··· Data extract ···

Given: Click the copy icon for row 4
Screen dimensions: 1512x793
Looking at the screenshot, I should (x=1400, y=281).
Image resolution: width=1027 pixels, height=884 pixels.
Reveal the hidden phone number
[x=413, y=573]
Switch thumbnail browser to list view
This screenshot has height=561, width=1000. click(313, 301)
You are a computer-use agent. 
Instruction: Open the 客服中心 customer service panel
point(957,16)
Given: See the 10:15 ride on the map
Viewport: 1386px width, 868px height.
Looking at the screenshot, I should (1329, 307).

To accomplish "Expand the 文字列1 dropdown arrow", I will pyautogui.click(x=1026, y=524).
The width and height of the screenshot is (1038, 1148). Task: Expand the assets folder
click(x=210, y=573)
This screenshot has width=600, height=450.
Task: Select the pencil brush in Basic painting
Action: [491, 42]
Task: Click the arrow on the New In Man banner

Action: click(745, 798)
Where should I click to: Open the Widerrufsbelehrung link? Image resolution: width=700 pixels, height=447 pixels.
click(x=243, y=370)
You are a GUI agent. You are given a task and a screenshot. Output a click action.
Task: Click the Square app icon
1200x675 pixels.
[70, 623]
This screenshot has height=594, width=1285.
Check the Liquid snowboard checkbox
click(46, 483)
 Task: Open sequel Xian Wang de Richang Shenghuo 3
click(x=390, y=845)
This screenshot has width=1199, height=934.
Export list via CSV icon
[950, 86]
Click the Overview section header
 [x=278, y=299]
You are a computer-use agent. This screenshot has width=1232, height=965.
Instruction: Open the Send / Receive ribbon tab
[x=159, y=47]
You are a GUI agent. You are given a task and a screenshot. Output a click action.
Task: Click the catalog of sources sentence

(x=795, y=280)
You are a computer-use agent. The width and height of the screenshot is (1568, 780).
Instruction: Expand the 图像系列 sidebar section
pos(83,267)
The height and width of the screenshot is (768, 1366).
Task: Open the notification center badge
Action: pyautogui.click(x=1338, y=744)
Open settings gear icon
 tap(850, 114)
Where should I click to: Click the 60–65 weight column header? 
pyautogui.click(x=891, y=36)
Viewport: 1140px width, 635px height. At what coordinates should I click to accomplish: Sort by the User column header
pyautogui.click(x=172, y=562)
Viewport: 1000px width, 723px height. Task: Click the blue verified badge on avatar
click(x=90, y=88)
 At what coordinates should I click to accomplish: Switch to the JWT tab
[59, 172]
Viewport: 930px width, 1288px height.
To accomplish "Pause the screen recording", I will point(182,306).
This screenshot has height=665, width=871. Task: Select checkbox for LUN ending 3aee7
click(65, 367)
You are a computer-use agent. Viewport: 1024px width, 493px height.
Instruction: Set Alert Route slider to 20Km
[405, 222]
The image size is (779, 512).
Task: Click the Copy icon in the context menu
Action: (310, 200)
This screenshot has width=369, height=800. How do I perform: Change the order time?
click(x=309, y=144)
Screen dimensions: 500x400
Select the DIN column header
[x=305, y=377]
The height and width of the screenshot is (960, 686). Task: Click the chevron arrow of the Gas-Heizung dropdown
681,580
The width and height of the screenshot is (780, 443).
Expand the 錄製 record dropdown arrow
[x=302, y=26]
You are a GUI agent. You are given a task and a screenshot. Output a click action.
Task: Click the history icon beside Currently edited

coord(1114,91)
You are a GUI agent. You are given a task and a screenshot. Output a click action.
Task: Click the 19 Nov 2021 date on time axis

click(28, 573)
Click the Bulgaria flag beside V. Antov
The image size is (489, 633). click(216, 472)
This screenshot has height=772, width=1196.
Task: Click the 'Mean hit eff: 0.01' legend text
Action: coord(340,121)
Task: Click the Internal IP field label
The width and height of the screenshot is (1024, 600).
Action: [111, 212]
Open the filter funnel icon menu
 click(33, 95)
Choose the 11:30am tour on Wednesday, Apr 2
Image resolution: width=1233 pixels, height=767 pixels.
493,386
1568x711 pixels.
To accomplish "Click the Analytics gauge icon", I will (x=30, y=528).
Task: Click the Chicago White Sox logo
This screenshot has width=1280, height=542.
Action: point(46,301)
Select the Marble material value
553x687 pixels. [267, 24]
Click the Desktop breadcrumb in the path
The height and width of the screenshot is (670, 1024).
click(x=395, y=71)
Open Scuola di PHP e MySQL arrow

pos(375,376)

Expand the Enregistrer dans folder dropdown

···

• Exercise goal
All of the data needs to be repeated exactly.

• Result of the exercise
Given: Click the copy icon for row 4
Screen dimensions: 1512x793
Looking at the screenshot, I should (x=1400, y=281).
Image resolution: width=1027 pixels, height=884 pixels.
Reveal the hidden phone number
[x=413, y=573]
Switch thumbnail browser to list view
This screenshot has height=561, width=1000. click(313, 301)
You are a computer-use agent. 
Instruction: Open the 客服中心 customer service panel
point(957,16)
Given: See the 10:15 ride on the map
Viewport: 1386px width, 868px height.
Looking at the screenshot, I should (1329, 307).

To accomplish "Expand the 文字列1 dropdown arrow", I will pyautogui.click(x=1026, y=524).
The width and height of the screenshot is (1038, 1148). Task: Expand the assets folder
click(x=210, y=573)
This screenshot has width=600, height=450.
Task: Select the pencil brush in Basic painting
Action: [491, 42]
Task: Click the arrow on the New In Man banner

Action: click(745, 798)
Where should I click to: Open the Widerrufsbelehrung link? Image resolution: width=700 pixels, height=447 pixels.
click(x=243, y=370)
You are a GUI agent. You are given a task and a screenshot. Output a click action.
Task: Click the Square app icon
1200x675 pixels.
[70, 623]
This screenshot has height=594, width=1285.
Check the Liquid snowboard checkbox
click(46, 483)
 Task: Open sequel Xian Wang de Richang Shenghuo 3
click(x=390, y=845)
This screenshot has width=1199, height=934.
Export list via CSV icon
[950, 86]
Click the Overview section header
 [x=278, y=299]
You are a computer-use agent. This screenshot has width=1232, height=965.
Instruction: Open the Send / Receive ribbon tab
[x=159, y=47]
You are a GUI agent. You are given a task and a screenshot. Output a click action.
Task: Click the catalog of sources sentence

(x=795, y=280)
You are a computer-use agent. The width and height of the screenshot is (1568, 780).
Instruction: Expand the 图像系列 sidebar section
pos(83,267)
The height and width of the screenshot is (768, 1366).
Task: Open the notification center badge
Action: pyautogui.click(x=1338, y=744)
Open settings gear icon
 tap(850, 114)
Where should I click to: Click the 60–65 weight column header? 
pyautogui.click(x=891, y=36)
Viewport: 1140px width, 635px height. At what coordinates should I click to accomplish: Sort by the User column header
pyautogui.click(x=172, y=562)
Viewport: 1000px width, 723px height. Task: Click the blue verified badge on avatar
click(x=90, y=88)
 At what coordinates should I click to accomplish: Switch to the JWT tab
[59, 172]
Viewport: 930px width, 1288px height.
To accomplish "Pause the screen recording", I will point(182,306).
This screenshot has height=665, width=871. Task: Select checkbox for LUN ending 3aee7
click(65, 367)
You are a computer-use agent. Viewport: 1024px width, 493px height.
Instruction: Set Alert Route slider to 20Km
[405, 222]
The image size is (779, 512).
Task: Click the Copy icon in the context menu
Action: (310, 200)
This screenshot has width=369, height=800. How do I perform: Change the order time?
click(x=309, y=144)
Screen dimensions: 500x400
Select the DIN column header
[x=305, y=377]
The height and width of the screenshot is (960, 686). Task: Click the chevron arrow of the Gas-Heizung dropdown
681,580
The width and height of the screenshot is (780, 443).
Expand the 錄製 record dropdown arrow
[x=302, y=26]
You are a GUI agent. You are given a task and a screenshot. Output a click action.
Task: Click the history icon beside Currently edited

coord(1114,91)
You are a GUI agent. You are given a task and a screenshot. Output a click action.
Task: Click the 19 Nov 2021 date on time axis

click(28, 573)
Click the Bulgaria flag beside V. Antov
The image size is (489, 633). click(216, 472)
This screenshot has height=772, width=1196.
Task: Click the 'Mean hit eff: 0.01' legend text
Action: coord(340,121)
Task: Click the Internal IP field label
The width and height of the screenshot is (1024, 600).
Action: [111, 212]
Open the filter funnel icon menu
 click(33, 95)
Choose the 11:30am tour on Wednesday, Apr 2
Image resolution: width=1233 pixels, height=767 pixels.
493,386
1568x711 pixels.
To accomplish "Click the Analytics gauge icon", I will (x=30, y=528).
Task: Click the Chicago White Sox logo
This screenshot has width=1280, height=542.
Action: point(46,301)
Select the Marble material value
553x687 pixels. [267, 24]
Click the Desktop breadcrumb in the path
The height and width of the screenshot is (670, 1024).
click(x=395, y=71)
Open Scuola di PHP e MySQL arrow

pos(375,376)

Expand the Enregistrer dans folder dropdown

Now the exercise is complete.